Down to the final line, print each entry exactly.

Collected data entries:
BEGIN
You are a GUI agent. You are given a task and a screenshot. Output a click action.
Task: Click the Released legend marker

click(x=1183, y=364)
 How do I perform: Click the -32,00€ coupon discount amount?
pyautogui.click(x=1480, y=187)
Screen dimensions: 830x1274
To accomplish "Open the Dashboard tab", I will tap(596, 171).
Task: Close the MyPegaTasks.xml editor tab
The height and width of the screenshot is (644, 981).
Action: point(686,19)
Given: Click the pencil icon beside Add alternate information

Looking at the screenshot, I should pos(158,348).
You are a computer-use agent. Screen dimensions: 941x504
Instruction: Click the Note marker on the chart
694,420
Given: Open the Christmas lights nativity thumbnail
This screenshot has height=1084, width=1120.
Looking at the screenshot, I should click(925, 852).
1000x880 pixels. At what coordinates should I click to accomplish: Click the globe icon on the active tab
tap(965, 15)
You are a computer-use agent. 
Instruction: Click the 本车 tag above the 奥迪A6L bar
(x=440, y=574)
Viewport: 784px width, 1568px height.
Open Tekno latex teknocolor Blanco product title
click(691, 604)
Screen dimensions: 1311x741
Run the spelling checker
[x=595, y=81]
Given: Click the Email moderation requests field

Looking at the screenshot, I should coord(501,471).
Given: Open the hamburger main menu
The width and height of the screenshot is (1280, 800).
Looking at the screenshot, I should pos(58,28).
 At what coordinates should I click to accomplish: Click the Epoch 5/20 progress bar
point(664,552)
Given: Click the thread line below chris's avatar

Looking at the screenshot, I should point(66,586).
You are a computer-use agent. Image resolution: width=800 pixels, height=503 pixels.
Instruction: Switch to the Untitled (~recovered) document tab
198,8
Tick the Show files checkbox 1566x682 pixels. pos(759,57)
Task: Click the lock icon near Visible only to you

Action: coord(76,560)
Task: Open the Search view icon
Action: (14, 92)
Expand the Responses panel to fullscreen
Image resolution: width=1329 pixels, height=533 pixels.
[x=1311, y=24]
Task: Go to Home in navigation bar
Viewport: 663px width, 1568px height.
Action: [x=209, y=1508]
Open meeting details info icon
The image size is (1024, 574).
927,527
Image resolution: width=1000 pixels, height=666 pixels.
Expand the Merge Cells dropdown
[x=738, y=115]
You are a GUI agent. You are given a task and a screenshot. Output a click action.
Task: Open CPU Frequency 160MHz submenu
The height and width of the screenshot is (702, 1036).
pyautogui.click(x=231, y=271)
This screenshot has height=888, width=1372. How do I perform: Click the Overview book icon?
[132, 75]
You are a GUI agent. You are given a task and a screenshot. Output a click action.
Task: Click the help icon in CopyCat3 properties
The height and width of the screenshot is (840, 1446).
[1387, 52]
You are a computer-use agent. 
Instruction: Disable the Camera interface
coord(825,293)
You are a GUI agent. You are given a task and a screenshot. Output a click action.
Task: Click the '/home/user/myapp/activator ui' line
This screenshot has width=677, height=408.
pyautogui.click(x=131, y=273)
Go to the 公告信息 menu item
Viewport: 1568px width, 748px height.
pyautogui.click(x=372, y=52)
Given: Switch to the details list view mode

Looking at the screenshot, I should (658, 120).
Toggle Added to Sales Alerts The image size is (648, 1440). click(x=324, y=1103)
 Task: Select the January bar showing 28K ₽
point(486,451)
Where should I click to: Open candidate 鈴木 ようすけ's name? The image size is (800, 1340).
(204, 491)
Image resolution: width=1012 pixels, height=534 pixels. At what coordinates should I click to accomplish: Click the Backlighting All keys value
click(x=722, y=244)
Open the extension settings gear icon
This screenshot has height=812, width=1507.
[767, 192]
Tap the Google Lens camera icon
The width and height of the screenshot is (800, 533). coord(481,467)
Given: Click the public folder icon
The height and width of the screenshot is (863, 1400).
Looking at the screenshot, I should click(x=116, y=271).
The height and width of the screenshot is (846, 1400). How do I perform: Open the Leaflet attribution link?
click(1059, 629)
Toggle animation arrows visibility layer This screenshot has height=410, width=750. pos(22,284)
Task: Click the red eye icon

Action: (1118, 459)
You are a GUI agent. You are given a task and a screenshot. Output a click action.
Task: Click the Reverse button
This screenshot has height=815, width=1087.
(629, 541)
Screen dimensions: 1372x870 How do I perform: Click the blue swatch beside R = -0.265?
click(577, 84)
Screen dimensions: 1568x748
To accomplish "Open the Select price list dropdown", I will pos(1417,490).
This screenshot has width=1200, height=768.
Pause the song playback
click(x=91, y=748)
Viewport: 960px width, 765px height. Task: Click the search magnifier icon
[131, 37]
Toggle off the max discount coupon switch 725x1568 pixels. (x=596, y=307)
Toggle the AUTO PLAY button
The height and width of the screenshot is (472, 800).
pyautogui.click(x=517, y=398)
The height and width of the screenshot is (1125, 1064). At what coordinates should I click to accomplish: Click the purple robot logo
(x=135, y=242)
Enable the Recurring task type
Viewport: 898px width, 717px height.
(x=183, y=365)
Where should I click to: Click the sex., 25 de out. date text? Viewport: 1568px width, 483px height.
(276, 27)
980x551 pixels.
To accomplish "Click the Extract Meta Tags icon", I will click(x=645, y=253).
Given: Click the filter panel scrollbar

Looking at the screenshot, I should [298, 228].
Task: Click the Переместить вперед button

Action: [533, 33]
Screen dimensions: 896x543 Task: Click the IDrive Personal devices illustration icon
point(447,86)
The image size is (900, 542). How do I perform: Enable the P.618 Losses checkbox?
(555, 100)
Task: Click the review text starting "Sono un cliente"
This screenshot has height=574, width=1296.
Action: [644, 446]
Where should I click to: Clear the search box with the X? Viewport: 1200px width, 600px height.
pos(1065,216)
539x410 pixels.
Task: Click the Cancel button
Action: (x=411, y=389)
END
## Your solution
You are a GUI agent. You are given a task and a screenshot. Output a click action.
Task: Click the Released legend marker

click(x=1183, y=364)
 How do I perform: Click the -32,00€ coupon discount amount?
pyautogui.click(x=1480, y=187)
Screen dimensions: 830x1274
To accomplish "Open the Dashboard tab", I will tap(596, 171).
Task: Close the MyPegaTasks.xml editor tab
The height and width of the screenshot is (644, 981).
Action: point(686,19)
Given: Click the pencil icon beside Add alternate information

Looking at the screenshot, I should pos(158,348).
You are a computer-use agent. Screen dimensions: 941x504
Instruction: Click the Note marker on the chart
694,420
Given: Open the Christmas lights nativity thumbnail
This screenshot has height=1084, width=1120.
Looking at the screenshot, I should click(925, 852).
1000x880 pixels. At what coordinates should I click to accomplish: Click the globe icon on the active tab
tap(965, 15)
You are a computer-use agent. 
Instruction: Click the 本车 tag above the 奥迪A6L bar
(x=440, y=574)
Viewport: 784px width, 1568px height.
Open Tekno latex teknocolor Blanco product title
click(691, 604)
Screen dimensions: 1311x741
Run the spelling checker
[x=595, y=81]
Given: Click the Email moderation requests field

Looking at the screenshot, I should coord(501,471).
Given: Open the hamburger main menu
The width and height of the screenshot is (1280, 800).
Looking at the screenshot, I should pos(58,28).
 At what coordinates should I click to accomplish: Click the Epoch 5/20 progress bar
point(664,552)
Given: Click the thread line below chris's avatar

Looking at the screenshot, I should point(66,586).
You are a computer-use agent. Image resolution: width=800 pixels, height=503 pixels.
Instruction: Switch to the Untitled (~recovered) document tab
198,8
Tick the Show files checkbox 1566x682 pixels. pos(759,57)
Task: Click the lock icon near Visible only to you

Action: coord(76,560)
Task: Open the Search view icon
Action: (14, 92)
Expand the Responses panel to fullscreen
Image resolution: width=1329 pixels, height=533 pixels.
[x=1311, y=24]
Task: Go to Home in navigation bar
Viewport: 663px width, 1568px height.
Action: [x=209, y=1508]
Open meeting details info icon
The image size is (1024, 574).
927,527
Image resolution: width=1000 pixels, height=666 pixels.
Expand the Merge Cells dropdown
[x=738, y=115]
You are a GUI agent. You are given a task and a screenshot. Output a click action.
Task: Open CPU Frequency 160MHz submenu
The height and width of the screenshot is (702, 1036).
pyautogui.click(x=231, y=271)
This screenshot has height=888, width=1372. How do I perform: Click the Overview book icon?
[132, 75]
You are a GUI agent. You are given a task and a screenshot. Output a click action.
Task: Click the help icon in CopyCat3 properties
The height and width of the screenshot is (840, 1446).
[1387, 52]
You are a computer-use agent. 
Instruction: Disable the Camera interface
coord(825,293)
You are a GUI agent. You are given a task and a screenshot. Output a click action.
Task: Click the '/home/user/myapp/activator ui' line
This screenshot has width=677, height=408.
pyautogui.click(x=131, y=273)
Go to the 公告信息 menu item
Viewport: 1568px width, 748px height.
pyautogui.click(x=372, y=52)
Given: Switch to the details list view mode

Looking at the screenshot, I should (658, 120).
Toggle Added to Sales Alerts The image size is (648, 1440). click(x=324, y=1103)
 Task: Select the January bar showing 28K ₽
point(486,451)
Where should I click to: Open candidate 鈴木 ようすけ's name? The image size is (800, 1340).
(204, 491)
Image resolution: width=1012 pixels, height=534 pixels. At what coordinates should I click to accomplish: Click the Backlighting All keys value
click(x=722, y=244)
Open the extension settings gear icon
This screenshot has height=812, width=1507.
[767, 192]
Tap the Google Lens camera icon
The width and height of the screenshot is (800, 533). coord(481,467)
Given: Click the public folder icon
The height and width of the screenshot is (863, 1400).
Looking at the screenshot, I should click(x=116, y=271).
The height and width of the screenshot is (846, 1400). How do I perform: Open the Leaflet attribution link?
click(1059, 629)
Toggle animation arrows visibility layer This screenshot has height=410, width=750. pos(22,284)
Task: Click the red eye icon

Action: (1118, 459)
You are a GUI agent. You are given a task and a screenshot. Output a click action.
Task: Click the Reverse button
This screenshot has height=815, width=1087.
(629, 541)
Screen dimensions: 1372x870 How do I perform: Click the blue swatch beside R = -0.265?
click(577, 84)
Screen dimensions: 1568x748
To accomplish "Open the Select price list dropdown", I will pos(1417,490).
This screenshot has width=1200, height=768.
Pause the song playback
click(x=91, y=748)
Viewport: 960px width, 765px height. Task: Click the search magnifier icon
[131, 37]
Toggle off the max discount coupon switch 725x1568 pixels. (x=596, y=307)
Toggle the AUTO PLAY button
The height and width of the screenshot is (472, 800).
pyautogui.click(x=517, y=398)
The height and width of the screenshot is (1125, 1064). At what coordinates should I click to accomplish: Click the purple robot logo
(x=135, y=242)
Enable the Recurring task type
Viewport: 898px width, 717px height.
(x=183, y=365)
Where should I click to: Click the sex., 25 de out. date text? Viewport: 1568px width, 483px height.
(276, 27)
980x551 pixels.
To accomplish "Click the Extract Meta Tags icon", I will click(x=645, y=253).
Given: Click the filter panel scrollbar

Looking at the screenshot, I should [298, 228].
Task: Click the Переместить вперед button

Action: [533, 33]
Screen dimensions: 896x543 Task: Click the IDrive Personal devices illustration icon
point(447,86)
The image size is (900, 542). How do I perform: Enable the P.618 Losses checkbox?
(555, 100)
Task: Click the review text starting "Sono un cliente"
This screenshot has height=574, width=1296.
Action: [644, 446]
Where should I click to: Clear the search box with the X? Viewport: 1200px width, 600px height.
pos(1065,216)
539x410 pixels.
Task: Click the Cancel button
Action: (x=411, y=389)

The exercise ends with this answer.